**Supplied entries**

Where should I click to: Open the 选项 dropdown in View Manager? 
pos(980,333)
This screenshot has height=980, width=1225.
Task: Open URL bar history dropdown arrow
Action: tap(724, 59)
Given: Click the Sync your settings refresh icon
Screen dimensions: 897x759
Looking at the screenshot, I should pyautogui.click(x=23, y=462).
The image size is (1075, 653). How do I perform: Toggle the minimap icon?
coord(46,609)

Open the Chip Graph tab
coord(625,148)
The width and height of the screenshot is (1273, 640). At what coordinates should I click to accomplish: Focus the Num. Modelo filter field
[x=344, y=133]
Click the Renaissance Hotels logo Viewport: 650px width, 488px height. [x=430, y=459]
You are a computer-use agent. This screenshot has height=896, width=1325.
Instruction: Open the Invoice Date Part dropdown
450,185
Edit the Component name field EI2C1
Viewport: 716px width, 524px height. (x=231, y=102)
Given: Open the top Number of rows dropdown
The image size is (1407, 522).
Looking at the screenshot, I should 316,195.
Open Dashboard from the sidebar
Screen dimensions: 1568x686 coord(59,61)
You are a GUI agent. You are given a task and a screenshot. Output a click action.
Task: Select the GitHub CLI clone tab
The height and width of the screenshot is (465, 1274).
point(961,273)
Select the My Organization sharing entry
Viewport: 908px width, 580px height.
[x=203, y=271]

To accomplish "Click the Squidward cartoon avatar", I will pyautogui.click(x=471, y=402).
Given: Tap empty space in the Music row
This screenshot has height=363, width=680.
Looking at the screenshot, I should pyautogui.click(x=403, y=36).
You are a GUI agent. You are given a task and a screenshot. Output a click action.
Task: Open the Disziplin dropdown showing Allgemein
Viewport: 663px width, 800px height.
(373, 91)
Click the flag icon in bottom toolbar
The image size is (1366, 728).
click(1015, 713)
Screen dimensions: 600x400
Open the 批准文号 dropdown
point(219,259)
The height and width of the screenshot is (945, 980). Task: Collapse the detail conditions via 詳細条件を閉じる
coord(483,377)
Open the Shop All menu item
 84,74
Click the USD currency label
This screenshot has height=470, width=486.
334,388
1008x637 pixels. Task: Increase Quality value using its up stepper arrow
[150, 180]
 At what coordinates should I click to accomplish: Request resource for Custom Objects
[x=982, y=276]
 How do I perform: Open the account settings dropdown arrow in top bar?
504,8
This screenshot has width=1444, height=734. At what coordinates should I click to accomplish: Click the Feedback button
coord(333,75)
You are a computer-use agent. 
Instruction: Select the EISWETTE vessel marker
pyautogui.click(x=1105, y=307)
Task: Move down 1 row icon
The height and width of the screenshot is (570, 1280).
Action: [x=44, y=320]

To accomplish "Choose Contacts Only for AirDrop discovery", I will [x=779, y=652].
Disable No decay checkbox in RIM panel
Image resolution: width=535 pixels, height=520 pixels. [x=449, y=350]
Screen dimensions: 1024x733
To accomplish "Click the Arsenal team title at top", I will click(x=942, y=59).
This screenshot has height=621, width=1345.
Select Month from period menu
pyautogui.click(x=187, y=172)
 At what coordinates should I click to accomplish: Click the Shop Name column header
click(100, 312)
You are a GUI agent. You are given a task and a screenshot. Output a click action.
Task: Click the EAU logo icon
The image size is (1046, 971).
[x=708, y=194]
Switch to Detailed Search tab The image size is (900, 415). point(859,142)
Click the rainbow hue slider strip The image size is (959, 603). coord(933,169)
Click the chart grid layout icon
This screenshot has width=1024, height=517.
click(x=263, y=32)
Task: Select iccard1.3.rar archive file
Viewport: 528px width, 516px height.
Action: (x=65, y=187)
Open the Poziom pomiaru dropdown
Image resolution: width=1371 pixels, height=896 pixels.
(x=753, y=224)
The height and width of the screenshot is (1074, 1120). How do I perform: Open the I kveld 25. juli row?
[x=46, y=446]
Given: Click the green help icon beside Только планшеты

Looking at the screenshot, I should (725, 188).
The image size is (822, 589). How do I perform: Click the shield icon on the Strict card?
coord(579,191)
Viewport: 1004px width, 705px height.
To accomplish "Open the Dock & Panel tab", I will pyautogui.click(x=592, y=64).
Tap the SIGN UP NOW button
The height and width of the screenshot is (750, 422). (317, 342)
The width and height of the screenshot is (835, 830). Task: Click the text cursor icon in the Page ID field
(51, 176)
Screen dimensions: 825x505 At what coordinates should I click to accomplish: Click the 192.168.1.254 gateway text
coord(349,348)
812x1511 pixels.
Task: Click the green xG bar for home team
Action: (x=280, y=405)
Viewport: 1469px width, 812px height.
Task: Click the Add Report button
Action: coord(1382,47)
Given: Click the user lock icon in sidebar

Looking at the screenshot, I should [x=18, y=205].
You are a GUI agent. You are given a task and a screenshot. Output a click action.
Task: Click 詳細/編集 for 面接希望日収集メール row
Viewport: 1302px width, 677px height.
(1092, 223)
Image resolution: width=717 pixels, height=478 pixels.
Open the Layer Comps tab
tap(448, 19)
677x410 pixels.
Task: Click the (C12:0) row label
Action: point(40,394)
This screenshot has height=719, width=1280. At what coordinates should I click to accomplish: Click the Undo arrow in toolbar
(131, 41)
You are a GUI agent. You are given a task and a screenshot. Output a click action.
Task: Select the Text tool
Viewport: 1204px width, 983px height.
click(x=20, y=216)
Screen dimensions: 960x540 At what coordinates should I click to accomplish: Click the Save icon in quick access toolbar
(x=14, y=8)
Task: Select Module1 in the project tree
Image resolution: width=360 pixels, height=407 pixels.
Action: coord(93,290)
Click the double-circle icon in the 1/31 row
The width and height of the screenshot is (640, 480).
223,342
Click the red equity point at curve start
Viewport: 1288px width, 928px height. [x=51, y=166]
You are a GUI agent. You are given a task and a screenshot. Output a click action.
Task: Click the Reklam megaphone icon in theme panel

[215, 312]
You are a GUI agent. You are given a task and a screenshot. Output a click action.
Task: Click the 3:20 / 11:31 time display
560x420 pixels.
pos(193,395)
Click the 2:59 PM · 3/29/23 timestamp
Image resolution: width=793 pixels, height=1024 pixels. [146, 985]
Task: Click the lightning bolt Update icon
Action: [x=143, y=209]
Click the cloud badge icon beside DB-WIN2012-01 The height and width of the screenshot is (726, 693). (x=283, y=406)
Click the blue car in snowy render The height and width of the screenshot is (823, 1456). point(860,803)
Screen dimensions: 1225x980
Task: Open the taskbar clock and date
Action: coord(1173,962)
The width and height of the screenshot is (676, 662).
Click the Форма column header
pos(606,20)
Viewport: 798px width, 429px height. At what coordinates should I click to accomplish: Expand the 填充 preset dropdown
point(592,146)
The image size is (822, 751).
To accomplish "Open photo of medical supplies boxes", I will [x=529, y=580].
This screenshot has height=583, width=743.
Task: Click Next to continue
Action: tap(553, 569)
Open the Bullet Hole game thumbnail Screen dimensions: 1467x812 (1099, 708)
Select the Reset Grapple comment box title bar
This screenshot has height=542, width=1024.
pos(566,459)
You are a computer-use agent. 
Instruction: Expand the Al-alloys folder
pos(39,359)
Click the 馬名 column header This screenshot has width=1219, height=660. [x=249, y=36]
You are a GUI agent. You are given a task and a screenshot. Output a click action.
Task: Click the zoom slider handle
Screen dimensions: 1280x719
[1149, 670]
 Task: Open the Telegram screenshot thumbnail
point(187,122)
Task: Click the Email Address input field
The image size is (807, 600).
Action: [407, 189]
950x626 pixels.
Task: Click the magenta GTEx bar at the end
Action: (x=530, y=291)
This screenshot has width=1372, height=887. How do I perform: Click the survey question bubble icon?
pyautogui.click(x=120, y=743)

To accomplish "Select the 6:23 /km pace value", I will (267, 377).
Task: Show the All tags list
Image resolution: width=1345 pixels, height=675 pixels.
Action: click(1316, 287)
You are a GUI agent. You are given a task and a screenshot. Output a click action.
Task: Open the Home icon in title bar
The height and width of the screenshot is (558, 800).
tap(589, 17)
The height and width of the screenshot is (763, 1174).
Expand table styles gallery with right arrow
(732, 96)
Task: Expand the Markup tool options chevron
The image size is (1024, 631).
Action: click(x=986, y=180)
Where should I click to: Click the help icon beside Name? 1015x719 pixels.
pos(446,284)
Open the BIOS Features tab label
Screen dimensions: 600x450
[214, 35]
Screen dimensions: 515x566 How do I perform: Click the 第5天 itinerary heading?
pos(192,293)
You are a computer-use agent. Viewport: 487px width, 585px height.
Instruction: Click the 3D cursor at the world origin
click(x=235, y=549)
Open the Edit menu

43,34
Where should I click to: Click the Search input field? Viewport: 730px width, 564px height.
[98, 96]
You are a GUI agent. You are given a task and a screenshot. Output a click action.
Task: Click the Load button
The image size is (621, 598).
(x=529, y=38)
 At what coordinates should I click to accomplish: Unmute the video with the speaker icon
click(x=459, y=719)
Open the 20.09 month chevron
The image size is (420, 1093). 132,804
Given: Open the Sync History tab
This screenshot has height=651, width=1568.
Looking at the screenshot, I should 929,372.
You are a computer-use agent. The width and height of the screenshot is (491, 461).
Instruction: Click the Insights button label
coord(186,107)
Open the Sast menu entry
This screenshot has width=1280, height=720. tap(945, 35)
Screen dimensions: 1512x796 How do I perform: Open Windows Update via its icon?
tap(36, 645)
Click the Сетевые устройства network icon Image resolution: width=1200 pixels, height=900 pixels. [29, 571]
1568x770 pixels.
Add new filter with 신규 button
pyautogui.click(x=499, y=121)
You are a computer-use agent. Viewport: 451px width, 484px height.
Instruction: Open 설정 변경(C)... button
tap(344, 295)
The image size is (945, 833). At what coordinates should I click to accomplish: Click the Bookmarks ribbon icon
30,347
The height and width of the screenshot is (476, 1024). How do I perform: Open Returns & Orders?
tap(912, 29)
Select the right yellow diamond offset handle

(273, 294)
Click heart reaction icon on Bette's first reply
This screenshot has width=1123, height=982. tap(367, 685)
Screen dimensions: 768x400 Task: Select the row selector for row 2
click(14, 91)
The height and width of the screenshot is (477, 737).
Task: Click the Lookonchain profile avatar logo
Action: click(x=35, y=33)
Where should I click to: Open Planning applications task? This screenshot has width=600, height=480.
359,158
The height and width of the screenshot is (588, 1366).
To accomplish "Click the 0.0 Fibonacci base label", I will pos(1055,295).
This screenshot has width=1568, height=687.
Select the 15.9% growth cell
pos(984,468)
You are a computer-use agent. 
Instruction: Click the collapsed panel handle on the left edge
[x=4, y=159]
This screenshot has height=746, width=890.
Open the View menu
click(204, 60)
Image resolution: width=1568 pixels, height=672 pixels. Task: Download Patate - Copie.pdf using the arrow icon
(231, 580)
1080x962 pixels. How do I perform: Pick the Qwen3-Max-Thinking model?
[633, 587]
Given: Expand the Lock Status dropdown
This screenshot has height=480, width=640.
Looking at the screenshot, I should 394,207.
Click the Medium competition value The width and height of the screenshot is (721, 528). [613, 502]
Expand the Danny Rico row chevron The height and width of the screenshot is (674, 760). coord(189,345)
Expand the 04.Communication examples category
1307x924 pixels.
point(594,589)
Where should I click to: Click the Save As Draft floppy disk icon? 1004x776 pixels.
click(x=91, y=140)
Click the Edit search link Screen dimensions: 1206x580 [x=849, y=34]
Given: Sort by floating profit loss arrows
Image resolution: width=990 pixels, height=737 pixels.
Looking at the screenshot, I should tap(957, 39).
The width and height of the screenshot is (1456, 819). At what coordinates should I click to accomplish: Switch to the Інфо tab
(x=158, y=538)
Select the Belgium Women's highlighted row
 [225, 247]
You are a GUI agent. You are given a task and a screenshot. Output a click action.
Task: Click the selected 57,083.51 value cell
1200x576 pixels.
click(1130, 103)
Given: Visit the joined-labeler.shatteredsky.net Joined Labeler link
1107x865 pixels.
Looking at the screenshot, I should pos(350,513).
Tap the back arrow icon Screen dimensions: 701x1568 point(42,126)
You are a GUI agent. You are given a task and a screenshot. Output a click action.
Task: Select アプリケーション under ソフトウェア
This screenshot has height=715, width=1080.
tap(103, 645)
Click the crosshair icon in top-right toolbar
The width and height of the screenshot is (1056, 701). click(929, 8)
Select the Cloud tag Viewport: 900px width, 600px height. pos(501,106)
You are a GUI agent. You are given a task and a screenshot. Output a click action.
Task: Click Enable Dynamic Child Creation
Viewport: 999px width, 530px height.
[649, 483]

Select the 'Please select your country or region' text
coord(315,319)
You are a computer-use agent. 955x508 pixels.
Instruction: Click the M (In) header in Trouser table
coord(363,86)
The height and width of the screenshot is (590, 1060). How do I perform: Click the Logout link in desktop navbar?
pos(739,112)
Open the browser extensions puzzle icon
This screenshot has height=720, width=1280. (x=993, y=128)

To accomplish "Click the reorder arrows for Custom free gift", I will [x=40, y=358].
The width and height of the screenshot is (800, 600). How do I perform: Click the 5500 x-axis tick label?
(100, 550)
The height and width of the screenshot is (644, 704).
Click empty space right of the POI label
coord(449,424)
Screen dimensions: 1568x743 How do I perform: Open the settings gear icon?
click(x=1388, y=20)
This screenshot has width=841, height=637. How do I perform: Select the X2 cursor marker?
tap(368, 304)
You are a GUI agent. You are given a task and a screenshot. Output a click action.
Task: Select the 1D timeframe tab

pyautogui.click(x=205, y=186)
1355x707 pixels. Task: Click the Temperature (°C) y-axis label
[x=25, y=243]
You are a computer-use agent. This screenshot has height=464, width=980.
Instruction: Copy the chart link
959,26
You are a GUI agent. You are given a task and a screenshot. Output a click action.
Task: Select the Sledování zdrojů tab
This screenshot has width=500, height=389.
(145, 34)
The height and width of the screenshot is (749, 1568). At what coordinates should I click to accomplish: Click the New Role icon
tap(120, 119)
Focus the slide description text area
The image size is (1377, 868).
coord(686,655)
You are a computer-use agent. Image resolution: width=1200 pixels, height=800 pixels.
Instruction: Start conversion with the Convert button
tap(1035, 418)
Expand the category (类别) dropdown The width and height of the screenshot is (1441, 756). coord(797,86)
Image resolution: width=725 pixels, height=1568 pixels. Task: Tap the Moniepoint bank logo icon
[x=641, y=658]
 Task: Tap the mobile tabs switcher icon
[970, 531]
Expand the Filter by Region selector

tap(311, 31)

**To do**
Take the lines from the first line of the listing up to and including the line with "Task: Open the Disziplin" and give them again exactly.

**Task answer**
Where should I click to: Open the 选项 dropdown in View Manager? 
pos(980,333)
This screenshot has height=980, width=1225.
Task: Open URL bar history dropdown arrow
Action: tap(724, 59)
Given: Click the Sync your settings refresh icon
Screen dimensions: 897x759
Looking at the screenshot, I should pyautogui.click(x=23, y=462).
The image size is (1075, 653). How do I perform: Toggle the minimap icon?
coord(46,609)

Open the Chip Graph tab
coord(625,148)
The width and height of the screenshot is (1273, 640). At what coordinates should I click to accomplish: Focus the Num. Modelo filter field
[x=344, y=133]
Click the Renaissance Hotels logo Viewport: 650px width, 488px height. [x=430, y=459]
You are a computer-use agent. This screenshot has height=896, width=1325.
Instruction: Open the Invoice Date Part dropdown
450,185
Edit the Component name field EI2C1
Viewport: 716px width, 524px height. (x=231, y=102)
Given: Open the top Number of rows dropdown
The image size is (1407, 522).
Looking at the screenshot, I should 316,195.
Open Dashboard from the sidebar
Screen dimensions: 1568x686 coord(59,61)
You are a GUI agent. You are given a task and a screenshot. Output a click action.
Task: Select the GitHub CLI clone tab
The height and width of the screenshot is (465, 1274).
point(961,273)
Select the My Organization sharing entry
Viewport: 908px width, 580px height.
[x=203, y=271]

To accomplish "Click the Squidward cartoon avatar", I will pyautogui.click(x=471, y=402).
Given: Tap empty space in the Music row
This screenshot has height=363, width=680.
Looking at the screenshot, I should pyautogui.click(x=403, y=36).
You are a GUI agent. You are given a task and a screenshot. Output a click action.
Task: Open the Disziplin dropdown showing Allgemein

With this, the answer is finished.